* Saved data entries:

========================

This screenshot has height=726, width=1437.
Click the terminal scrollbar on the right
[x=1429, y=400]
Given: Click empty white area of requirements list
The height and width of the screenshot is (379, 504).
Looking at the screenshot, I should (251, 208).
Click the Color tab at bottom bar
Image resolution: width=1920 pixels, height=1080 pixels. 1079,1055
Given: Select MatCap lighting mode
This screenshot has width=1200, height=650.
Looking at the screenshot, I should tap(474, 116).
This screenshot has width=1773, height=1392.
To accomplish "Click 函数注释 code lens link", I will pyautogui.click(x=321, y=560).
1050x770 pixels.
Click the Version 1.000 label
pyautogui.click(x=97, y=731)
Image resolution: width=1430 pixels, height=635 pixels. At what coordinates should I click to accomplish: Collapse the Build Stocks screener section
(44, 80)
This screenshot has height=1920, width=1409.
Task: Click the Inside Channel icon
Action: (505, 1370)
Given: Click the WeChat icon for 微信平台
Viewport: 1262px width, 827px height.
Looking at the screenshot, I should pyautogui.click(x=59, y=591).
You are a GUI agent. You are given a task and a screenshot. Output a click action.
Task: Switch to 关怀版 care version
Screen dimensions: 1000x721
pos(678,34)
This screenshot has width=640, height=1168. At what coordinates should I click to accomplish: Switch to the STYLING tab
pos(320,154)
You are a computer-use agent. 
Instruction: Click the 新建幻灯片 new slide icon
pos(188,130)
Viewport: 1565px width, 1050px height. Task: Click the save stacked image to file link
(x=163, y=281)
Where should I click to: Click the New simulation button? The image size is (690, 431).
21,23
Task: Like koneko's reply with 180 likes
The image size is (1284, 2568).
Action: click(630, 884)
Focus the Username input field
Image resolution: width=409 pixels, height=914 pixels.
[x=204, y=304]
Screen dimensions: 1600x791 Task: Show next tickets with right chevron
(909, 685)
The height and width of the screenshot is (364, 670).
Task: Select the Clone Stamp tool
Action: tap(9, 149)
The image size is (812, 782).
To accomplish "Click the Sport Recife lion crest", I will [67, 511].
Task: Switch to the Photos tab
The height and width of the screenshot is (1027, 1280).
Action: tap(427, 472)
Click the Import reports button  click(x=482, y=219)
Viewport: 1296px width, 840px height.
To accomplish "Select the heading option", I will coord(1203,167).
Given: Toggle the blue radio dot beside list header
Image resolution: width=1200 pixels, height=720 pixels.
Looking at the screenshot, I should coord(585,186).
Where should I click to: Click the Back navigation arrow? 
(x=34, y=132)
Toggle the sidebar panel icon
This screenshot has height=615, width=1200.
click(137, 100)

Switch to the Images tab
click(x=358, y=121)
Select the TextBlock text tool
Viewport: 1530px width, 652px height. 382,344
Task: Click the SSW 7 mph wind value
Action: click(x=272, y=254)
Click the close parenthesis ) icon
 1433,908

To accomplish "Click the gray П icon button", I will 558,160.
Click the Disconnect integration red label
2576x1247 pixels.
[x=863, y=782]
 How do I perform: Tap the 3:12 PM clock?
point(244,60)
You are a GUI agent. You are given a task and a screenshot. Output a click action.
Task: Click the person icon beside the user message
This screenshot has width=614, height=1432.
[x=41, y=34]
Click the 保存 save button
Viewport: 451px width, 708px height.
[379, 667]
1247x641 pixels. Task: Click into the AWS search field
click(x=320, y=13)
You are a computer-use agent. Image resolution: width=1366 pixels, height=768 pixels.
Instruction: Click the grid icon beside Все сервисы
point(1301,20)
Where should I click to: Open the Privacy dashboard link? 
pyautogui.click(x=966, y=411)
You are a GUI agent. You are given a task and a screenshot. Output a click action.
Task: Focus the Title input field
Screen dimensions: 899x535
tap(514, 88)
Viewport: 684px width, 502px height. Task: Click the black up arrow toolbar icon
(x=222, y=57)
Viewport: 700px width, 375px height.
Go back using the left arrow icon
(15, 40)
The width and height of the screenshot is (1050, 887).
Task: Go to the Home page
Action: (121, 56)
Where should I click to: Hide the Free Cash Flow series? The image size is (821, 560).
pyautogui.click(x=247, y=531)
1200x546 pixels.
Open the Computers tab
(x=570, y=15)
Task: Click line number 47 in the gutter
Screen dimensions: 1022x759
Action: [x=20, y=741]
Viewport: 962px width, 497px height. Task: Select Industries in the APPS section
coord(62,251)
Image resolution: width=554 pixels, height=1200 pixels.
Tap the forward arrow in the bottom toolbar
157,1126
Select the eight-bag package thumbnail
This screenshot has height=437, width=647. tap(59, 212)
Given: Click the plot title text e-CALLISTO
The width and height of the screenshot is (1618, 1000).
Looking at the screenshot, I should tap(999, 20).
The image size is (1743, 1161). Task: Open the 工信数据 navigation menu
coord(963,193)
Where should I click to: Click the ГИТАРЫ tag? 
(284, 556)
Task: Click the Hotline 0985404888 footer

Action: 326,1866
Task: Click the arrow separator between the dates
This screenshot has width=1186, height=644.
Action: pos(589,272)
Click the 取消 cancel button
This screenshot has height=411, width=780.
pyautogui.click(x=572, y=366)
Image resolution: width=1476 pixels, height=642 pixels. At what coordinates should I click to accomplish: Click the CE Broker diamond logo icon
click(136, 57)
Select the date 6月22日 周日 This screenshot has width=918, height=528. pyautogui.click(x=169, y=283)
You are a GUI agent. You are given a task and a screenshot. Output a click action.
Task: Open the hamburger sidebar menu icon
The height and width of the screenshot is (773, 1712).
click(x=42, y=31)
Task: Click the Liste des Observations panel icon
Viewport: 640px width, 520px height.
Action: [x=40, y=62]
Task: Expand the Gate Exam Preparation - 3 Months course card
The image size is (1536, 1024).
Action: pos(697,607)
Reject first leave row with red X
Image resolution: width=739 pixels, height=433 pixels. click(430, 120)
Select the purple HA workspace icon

========================

* Problem statement: Reproduce every line of the data exactly as it was written.

* Result:
This screenshot has height=726, width=1437.
Click the terminal scrollbar on the right
[x=1429, y=400]
Given: Click empty white area of requirements list
The height and width of the screenshot is (379, 504).
Looking at the screenshot, I should (251, 208).
Click the Color tab at bottom bar
Image resolution: width=1920 pixels, height=1080 pixels. 1079,1055
Given: Select MatCap lighting mode
This screenshot has width=1200, height=650.
Looking at the screenshot, I should tap(474, 116).
This screenshot has width=1773, height=1392.
To accomplish "Click 函数注释 code lens link", I will pyautogui.click(x=321, y=560).
1050x770 pixels.
Click the Version 1.000 label
pyautogui.click(x=97, y=731)
Image resolution: width=1430 pixels, height=635 pixels. At what coordinates should I click to accomplish: Collapse the Build Stocks screener section
(44, 80)
This screenshot has height=1920, width=1409.
Task: Click the Inside Channel icon
Action: (505, 1370)
Given: Click the WeChat icon for 微信平台
Viewport: 1262px width, 827px height.
Looking at the screenshot, I should pyautogui.click(x=59, y=591).
You are a GUI agent. You are given a task and a screenshot. Output a click action.
Task: Switch to 关怀版 care version
Screen dimensions: 1000x721
pos(678,34)
This screenshot has width=640, height=1168. At what coordinates should I click to accomplish: Switch to the STYLING tab
pos(320,154)
You are a computer-use agent. 
Instruction: Click the 新建幻灯片 new slide icon
pos(188,130)
Viewport: 1565px width, 1050px height. Task: Click the save stacked image to file link
(x=163, y=281)
Where should I click to: Click the New simulation button? The image size is (690, 431).
21,23
Task: Like koneko's reply with 180 likes
The image size is (1284, 2568).
Action: click(630, 884)
Focus the Username input field
Image resolution: width=409 pixels, height=914 pixels.
[x=204, y=304]
Screen dimensions: 1600x791 Task: Show next tickets with right chevron
(909, 685)
The height and width of the screenshot is (364, 670).
Task: Select the Clone Stamp tool
Action: tap(9, 149)
The image size is (812, 782).
To accomplish "Click the Sport Recife lion crest", I will [67, 511].
Task: Switch to the Photos tab
The height and width of the screenshot is (1027, 1280).
Action: tap(427, 472)
Click the Import reports button  click(x=482, y=219)
Viewport: 1296px width, 840px height.
To accomplish "Select the heading option", I will coord(1203,167).
Given: Toggle the blue radio dot beside list header
Image resolution: width=1200 pixels, height=720 pixels.
Looking at the screenshot, I should coord(585,186).
Where should I click to: Click the Back navigation arrow? 
(x=34, y=132)
Toggle the sidebar panel icon
This screenshot has height=615, width=1200.
click(137, 100)

Switch to the Images tab
click(x=358, y=121)
Select the TextBlock text tool
Viewport: 1530px width, 652px height. 382,344
Task: Click the SSW 7 mph wind value
Action: click(x=272, y=254)
Click the close parenthesis ) icon
 1433,908

To accomplish "Click the gray П icon button", I will 558,160.
Click the Disconnect integration red label
2576x1247 pixels.
[x=863, y=782]
 How do I perform: Tap the 3:12 PM clock?
point(244,60)
You are a GUI agent. You are given a task and a screenshot. Output a click action.
Task: Click the person icon beside the user message
This screenshot has width=614, height=1432.
[x=41, y=34]
Click the 保存 save button
Viewport: 451px width, 708px height.
[379, 667]
1247x641 pixels. Task: Click into the AWS search field
click(x=320, y=13)
You are a computer-use agent. Image resolution: width=1366 pixels, height=768 pixels.
Instruction: Click the grid icon beside Все сервисы
point(1301,20)
Where should I click to: Open the Privacy dashboard link? 
pyautogui.click(x=966, y=411)
You are a GUI agent. You are given a task and a screenshot. Output a click action.
Task: Focus the Title input field
Screen dimensions: 899x535
tap(514, 88)
Viewport: 684px width, 502px height. Task: Click the black up arrow toolbar icon
(x=222, y=57)
Viewport: 700px width, 375px height.
Go back using the left arrow icon
(15, 40)
The width and height of the screenshot is (1050, 887).
Task: Go to the Home page
Action: (121, 56)
Where should I click to: Hide the Free Cash Flow series? The image size is (821, 560).
pyautogui.click(x=247, y=531)
1200x546 pixels.
Open the Computers tab
(x=570, y=15)
Task: Click line number 47 in the gutter
Screen dimensions: 1022x759
Action: [x=20, y=741]
Viewport: 962px width, 497px height. Task: Select Industries in the APPS section
coord(62,251)
Image resolution: width=554 pixels, height=1200 pixels.
Tap the forward arrow in the bottom toolbar
157,1126
Select the eight-bag package thumbnail
This screenshot has height=437, width=647. tap(59, 212)
Given: Click the plot title text e-CALLISTO
The width and height of the screenshot is (1618, 1000).
Looking at the screenshot, I should tap(999, 20).
The image size is (1743, 1161). Task: Open the 工信数据 navigation menu
coord(963,193)
Where should I click to: Click the ГИТАРЫ tag? 
(284, 556)
Task: Click the Hotline 0985404888 footer

Action: 326,1866
Task: Click the arrow separator between the dates
This screenshot has width=1186, height=644.
Action: pos(589,272)
Click the 取消 cancel button
This screenshot has height=411, width=780.
pyautogui.click(x=572, y=366)
Image resolution: width=1476 pixels, height=642 pixels. At what coordinates should I click to accomplish: Click the CE Broker diamond logo icon
click(136, 57)
Select the date 6月22日 周日 This screenshot has width=918, height=528. pyautogui.click(x=169, y=283)
You are a GUI agent. You are given a task and a screenshot. Output a click action.
Task: Open the hamburger sidebar menu icon
The height and width of the screenshot is (773, 1712).
click(x=42, y=31)
Task: Click the Liste des Observations panel icon
Viewport: 640px width, 520px height.
Action: [x=40, y=62]
Task: Expand the Gate Exam Preparation - 3 Months course card
The image size is (1536, 1024).
Action: pos(697,607)
Reject first leave row with red X
Image resolution: width=739 pixels, height=433 pixels. click(430, 120)
Select the purple HA workspace icon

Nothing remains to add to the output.